Forty years ago, my friend Yehudi Menuhin asked me for help in realising a dream close to his heart. His experiences performing during the Second World War and his abiding concern for the development of our most talented young musicians had combined to form a unique dual purpose: to support the best of our young musicians as they embarked on a professional career, and at the same time reach those in the community who had least opportunity to experience the joy and benefits of being involved in live performance.
I could hardly have imagined that we were embarking on an adventure which would create a charitable and cultural institution at the heart of Britain's musical life.
Although the value of performances in community settings was obvious to us, community venues had to be persuaded that we had something to offer to offset the disruption of routine that we might cause. Many in the musical establishment believed that support would only grow for performances in high profile venues, rather than fulfilling our principle aim to take live music into the places where people spend their lives.
Today the scheme stretches throughout the UK. We have undertaken over 50,000 performances reaching over two and a half million people, and trained thousands of professional musicians. Live Music Now is a part of people's daily lives in special schools, community centres, prisons, hospitals, village halls and care homes with over 2,500 performances and workshops being given annually to some 150,000 people each year.

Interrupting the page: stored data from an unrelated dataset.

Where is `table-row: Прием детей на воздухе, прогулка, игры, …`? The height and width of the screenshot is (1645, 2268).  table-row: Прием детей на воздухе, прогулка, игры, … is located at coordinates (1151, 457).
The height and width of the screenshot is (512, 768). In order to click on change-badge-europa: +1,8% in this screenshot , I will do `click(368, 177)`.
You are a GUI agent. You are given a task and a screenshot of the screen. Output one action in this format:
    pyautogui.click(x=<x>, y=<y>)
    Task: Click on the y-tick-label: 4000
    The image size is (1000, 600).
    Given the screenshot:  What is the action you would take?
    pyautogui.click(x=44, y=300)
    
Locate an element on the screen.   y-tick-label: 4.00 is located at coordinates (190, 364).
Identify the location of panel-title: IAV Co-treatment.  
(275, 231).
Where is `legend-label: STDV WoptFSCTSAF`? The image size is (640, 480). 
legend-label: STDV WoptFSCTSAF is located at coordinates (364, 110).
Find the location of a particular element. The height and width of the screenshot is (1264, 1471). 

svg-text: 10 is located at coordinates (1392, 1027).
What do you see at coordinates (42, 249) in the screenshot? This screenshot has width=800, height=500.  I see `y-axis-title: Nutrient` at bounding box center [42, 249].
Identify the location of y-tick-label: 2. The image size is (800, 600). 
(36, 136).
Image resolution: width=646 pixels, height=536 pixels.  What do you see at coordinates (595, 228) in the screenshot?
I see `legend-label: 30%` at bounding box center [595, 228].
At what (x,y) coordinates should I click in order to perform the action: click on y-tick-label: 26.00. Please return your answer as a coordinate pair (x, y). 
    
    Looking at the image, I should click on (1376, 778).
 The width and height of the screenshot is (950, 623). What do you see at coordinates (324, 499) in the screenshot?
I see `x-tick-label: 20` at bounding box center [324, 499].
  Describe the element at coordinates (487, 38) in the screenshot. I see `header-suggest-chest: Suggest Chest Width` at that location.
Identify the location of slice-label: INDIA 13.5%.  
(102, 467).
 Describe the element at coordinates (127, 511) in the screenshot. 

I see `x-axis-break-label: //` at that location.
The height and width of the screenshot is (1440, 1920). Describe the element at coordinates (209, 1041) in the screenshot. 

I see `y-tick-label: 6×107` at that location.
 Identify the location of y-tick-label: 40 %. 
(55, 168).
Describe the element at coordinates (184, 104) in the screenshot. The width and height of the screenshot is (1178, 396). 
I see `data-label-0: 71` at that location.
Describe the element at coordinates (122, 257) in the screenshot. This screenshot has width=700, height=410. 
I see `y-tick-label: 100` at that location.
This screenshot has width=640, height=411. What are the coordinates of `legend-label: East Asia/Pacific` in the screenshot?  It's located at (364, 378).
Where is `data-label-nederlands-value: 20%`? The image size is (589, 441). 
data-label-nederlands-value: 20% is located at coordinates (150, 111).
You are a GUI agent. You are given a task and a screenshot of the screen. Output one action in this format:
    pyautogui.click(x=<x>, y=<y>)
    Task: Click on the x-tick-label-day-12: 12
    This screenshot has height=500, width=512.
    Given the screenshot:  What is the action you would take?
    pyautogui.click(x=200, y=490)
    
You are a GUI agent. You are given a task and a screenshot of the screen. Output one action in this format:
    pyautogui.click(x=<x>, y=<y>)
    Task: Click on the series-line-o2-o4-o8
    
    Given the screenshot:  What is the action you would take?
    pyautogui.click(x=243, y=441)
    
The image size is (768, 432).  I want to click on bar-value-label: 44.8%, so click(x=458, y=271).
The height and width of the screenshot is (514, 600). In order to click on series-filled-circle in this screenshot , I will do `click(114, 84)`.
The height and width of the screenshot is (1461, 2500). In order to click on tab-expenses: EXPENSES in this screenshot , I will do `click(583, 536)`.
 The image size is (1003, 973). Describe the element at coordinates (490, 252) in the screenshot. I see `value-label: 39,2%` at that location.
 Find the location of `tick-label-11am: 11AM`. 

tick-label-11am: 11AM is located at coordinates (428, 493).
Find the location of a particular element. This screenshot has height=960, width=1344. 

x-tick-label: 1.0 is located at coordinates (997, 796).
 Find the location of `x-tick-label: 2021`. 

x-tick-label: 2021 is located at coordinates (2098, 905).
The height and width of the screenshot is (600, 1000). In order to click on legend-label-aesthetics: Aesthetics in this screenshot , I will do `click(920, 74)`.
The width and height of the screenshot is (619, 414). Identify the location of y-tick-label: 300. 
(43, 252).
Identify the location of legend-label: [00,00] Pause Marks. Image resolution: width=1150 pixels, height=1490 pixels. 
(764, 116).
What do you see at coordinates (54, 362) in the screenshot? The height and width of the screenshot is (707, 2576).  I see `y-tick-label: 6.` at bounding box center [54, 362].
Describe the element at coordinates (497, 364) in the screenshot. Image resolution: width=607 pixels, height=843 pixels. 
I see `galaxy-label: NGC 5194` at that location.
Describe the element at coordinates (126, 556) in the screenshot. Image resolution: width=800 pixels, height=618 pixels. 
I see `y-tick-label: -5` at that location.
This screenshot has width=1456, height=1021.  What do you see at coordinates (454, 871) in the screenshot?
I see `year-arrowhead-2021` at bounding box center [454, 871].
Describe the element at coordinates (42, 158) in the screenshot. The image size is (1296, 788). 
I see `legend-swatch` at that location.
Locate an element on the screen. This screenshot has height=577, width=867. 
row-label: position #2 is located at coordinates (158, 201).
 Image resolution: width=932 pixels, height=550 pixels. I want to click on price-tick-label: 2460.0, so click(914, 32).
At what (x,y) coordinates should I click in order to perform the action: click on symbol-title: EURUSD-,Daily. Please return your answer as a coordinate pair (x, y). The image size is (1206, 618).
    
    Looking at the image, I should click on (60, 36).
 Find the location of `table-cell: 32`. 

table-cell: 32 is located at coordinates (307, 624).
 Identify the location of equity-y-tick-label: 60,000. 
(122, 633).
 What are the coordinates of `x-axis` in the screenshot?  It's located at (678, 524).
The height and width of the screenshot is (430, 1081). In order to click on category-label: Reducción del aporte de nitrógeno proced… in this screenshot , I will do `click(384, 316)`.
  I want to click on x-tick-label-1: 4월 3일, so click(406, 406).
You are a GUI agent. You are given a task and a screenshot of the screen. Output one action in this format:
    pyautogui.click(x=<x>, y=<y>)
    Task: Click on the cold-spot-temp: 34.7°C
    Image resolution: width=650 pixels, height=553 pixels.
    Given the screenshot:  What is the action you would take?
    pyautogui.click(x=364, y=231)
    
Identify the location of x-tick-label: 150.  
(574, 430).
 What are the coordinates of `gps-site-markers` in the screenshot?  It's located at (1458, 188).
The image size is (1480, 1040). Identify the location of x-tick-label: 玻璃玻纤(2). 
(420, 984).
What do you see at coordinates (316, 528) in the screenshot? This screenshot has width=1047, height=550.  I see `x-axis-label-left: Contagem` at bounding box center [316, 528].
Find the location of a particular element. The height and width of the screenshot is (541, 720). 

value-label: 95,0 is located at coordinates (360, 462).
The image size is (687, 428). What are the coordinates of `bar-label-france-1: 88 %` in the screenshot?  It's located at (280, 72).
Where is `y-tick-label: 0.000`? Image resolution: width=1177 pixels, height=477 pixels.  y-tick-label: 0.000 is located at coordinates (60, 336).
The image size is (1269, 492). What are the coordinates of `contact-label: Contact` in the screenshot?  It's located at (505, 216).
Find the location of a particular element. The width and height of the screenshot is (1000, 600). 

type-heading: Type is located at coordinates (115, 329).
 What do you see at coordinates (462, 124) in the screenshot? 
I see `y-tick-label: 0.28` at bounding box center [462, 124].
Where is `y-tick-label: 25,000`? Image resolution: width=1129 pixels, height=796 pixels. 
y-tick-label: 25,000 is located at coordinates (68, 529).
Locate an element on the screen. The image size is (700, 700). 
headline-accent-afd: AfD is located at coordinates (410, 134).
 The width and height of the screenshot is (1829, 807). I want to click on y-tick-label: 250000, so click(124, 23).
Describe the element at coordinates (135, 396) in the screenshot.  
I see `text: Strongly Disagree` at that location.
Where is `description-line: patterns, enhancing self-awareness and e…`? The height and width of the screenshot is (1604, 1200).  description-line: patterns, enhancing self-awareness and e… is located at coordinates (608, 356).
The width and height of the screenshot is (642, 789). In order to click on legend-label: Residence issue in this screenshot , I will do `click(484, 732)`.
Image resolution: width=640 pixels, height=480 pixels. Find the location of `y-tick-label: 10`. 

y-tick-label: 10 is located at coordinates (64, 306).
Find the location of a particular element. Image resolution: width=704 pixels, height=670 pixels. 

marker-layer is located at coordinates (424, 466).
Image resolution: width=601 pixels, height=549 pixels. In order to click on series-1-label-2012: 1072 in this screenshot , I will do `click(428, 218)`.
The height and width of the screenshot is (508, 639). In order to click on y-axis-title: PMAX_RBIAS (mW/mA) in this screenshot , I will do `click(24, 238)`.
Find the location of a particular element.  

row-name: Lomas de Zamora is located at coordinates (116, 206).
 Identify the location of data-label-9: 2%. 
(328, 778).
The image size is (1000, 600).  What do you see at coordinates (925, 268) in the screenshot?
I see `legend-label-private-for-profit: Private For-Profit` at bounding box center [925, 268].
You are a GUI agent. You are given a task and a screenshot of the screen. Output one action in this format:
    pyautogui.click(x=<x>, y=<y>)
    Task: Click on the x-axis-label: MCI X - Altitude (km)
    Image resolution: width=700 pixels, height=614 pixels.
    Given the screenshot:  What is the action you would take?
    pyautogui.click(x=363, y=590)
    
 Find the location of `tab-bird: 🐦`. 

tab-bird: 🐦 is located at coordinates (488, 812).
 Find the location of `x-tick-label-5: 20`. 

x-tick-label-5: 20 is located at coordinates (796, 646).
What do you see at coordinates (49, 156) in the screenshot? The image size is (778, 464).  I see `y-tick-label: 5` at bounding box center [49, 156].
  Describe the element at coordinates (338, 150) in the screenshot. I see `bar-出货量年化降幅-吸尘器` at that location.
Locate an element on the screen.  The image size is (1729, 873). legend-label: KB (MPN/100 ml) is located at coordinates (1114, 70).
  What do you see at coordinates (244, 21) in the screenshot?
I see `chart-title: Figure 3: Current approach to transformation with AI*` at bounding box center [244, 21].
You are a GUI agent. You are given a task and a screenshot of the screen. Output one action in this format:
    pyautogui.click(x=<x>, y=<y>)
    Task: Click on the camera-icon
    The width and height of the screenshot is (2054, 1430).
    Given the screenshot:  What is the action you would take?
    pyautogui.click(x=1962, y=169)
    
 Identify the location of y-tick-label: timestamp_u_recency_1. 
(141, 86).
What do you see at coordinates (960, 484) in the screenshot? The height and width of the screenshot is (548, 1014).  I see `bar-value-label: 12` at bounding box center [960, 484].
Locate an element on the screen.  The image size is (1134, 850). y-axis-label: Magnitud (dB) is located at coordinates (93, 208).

Thousands of young musicians have worked with the organisation and our research has shown that the vast majority of them have remained active and highly successful members of the music profession. They are our best advocates for they have seen for themselves the impact of music on the lives of their audiences and participants.
Our understanding of the role which music plays in our emotional, physical and social wellbeing has deepened over the years, and is now generally acknowledged. We are proud and thankful to play a part in extending our knowledge in this area, as well as creating an organisation which has contributed to the UK's pre-eminence in the field.